Efficacy of ISB 1342 (duration of response [DOR]) (Part 1 and Part 2)(28 days)
Efficacy of ISB 1342 (time to treatment failure [TTF]) (Part 2)(28 days)
Proportion of subjects with investigator-assessed objective response (at least a partial response or better), complete response, disease control (stable disease or better) to ISB 1342, per International Myeloma Working Group (IMWG) criteria (Part 1)(28 days)
Percent incidence of neutralizing antibody formation from positive anti-drug antibody (ADA) samples assessed from baseline until end of treatment (EOT) (Part 1 and Part 2)(28 days)
Efficacy of ISB 1342 (time to disease progression [TTP]) (Part 2)(28 days)
Efficacy of ISB 1342 (disease control rate [DCR]) (Part 1 and Part 2)(28 days)

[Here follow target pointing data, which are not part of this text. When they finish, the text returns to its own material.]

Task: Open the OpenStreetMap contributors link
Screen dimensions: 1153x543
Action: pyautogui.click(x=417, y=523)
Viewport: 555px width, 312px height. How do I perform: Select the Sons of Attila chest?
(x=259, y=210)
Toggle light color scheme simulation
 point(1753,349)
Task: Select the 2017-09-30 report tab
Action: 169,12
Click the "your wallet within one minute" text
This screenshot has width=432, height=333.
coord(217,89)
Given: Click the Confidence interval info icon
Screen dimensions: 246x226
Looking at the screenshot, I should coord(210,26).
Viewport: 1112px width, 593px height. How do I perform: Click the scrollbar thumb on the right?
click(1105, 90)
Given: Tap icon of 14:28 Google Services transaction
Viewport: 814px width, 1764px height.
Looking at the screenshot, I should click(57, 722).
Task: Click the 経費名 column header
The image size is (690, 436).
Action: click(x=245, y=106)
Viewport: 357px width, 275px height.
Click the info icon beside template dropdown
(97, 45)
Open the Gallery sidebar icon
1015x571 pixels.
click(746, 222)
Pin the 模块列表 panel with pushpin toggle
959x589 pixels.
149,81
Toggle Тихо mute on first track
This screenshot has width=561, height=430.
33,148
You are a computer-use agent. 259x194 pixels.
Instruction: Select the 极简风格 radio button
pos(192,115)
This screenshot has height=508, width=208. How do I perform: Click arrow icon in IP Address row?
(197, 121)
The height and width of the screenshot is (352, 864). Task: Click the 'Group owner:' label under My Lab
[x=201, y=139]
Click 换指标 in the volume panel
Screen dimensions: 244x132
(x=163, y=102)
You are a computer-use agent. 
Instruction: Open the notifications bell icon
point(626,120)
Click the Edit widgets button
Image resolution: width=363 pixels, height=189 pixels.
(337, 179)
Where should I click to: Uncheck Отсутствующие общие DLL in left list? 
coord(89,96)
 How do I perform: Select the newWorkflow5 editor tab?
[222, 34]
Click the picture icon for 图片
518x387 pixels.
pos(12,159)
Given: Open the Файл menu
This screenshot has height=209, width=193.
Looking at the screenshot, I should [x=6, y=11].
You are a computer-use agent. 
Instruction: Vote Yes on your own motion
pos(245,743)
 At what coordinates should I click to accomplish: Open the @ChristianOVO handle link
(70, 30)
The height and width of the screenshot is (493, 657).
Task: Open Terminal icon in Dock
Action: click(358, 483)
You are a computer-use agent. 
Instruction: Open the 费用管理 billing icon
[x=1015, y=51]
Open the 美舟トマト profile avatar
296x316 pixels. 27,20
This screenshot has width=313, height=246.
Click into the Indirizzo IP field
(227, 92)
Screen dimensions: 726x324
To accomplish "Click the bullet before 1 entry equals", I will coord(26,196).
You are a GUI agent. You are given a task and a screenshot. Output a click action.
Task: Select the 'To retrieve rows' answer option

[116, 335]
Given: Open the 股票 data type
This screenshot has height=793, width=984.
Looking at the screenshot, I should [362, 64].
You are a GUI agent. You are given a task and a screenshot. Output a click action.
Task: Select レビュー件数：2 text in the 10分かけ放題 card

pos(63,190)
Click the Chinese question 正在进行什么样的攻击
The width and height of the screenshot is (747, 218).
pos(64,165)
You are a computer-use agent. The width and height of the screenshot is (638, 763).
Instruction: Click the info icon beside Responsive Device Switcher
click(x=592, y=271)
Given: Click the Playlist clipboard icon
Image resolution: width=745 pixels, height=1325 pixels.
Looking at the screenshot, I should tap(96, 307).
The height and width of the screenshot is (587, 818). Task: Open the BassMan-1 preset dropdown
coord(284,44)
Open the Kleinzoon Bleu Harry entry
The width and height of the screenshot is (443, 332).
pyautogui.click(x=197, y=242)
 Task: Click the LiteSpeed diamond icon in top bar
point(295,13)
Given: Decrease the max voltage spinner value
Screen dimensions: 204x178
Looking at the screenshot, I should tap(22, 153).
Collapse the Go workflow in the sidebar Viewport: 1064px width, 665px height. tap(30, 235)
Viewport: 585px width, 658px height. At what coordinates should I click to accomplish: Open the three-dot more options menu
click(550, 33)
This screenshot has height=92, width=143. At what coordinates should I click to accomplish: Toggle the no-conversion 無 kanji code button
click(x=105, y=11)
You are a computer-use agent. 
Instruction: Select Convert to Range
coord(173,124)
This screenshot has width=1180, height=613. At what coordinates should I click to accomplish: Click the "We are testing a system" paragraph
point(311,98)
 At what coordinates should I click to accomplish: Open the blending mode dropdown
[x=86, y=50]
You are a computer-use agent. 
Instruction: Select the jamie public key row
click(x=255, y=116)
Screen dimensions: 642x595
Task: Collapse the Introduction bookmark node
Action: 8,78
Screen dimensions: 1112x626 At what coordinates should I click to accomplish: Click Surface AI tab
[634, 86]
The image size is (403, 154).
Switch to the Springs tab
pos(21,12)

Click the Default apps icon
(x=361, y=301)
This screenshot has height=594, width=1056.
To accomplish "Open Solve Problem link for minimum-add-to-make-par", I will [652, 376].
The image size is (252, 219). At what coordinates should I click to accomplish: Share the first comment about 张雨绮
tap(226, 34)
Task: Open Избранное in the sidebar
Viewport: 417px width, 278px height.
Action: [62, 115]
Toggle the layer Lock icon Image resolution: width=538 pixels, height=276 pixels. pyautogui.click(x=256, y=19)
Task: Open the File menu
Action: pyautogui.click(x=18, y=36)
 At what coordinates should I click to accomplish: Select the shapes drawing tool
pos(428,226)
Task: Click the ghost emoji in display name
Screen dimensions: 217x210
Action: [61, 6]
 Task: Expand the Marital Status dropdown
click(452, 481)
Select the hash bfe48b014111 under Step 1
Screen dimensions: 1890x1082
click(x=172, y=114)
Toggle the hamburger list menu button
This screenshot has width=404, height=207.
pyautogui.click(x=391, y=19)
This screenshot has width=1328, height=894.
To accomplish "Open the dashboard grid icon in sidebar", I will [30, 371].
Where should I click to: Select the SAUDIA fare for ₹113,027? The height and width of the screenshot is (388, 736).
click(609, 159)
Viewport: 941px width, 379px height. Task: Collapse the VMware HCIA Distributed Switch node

Efficacy of ISB 1342 (time to minimal residual disease [MRD] negative status) (Part 1 and Part 2)(28 days)
Maximum serum concentration (Cmax) of ISB 1342 (Part 1 and Part 2)(28 days)
Time to reach maximum observed plasma concentration (Tmax) of ISB 1342 (Part 1 and Part 2)(28 days)
Immunogenicity of ISB 1342 by anti-drug antibody (ADA) formation (Part 1 and Part 2)(28 days)
Efficacy of ISB 1342 (duration of disease control) (Part 1 and Part 2)(28 days)
Number of subjects with adverse events based on frequency and severity as assessed by common terminology criteria for adverse events (CTCAE) v5.0 (Part 1 and Part 2)(up to 30 days post last dose)
Area under the serum concentration time curve from zero to time t (AUC0-t) of ISB 1342 (Part 1 and Part 2)(28 days)
Area under the curve from time zero to end of dosing interval (AUC0-tau) of ISB 1342 (Part 1 and Part 2)(28 days)
Efficacy of ISB 1342 (progression free survival [PFS]) (Part 2)(28 days)
Efficacy of ISB 1342 (overall survival [OS]) (Part 2)(Time from first dose until death from any cause or end of study collection, whichever is later, assessed up to 60 months.)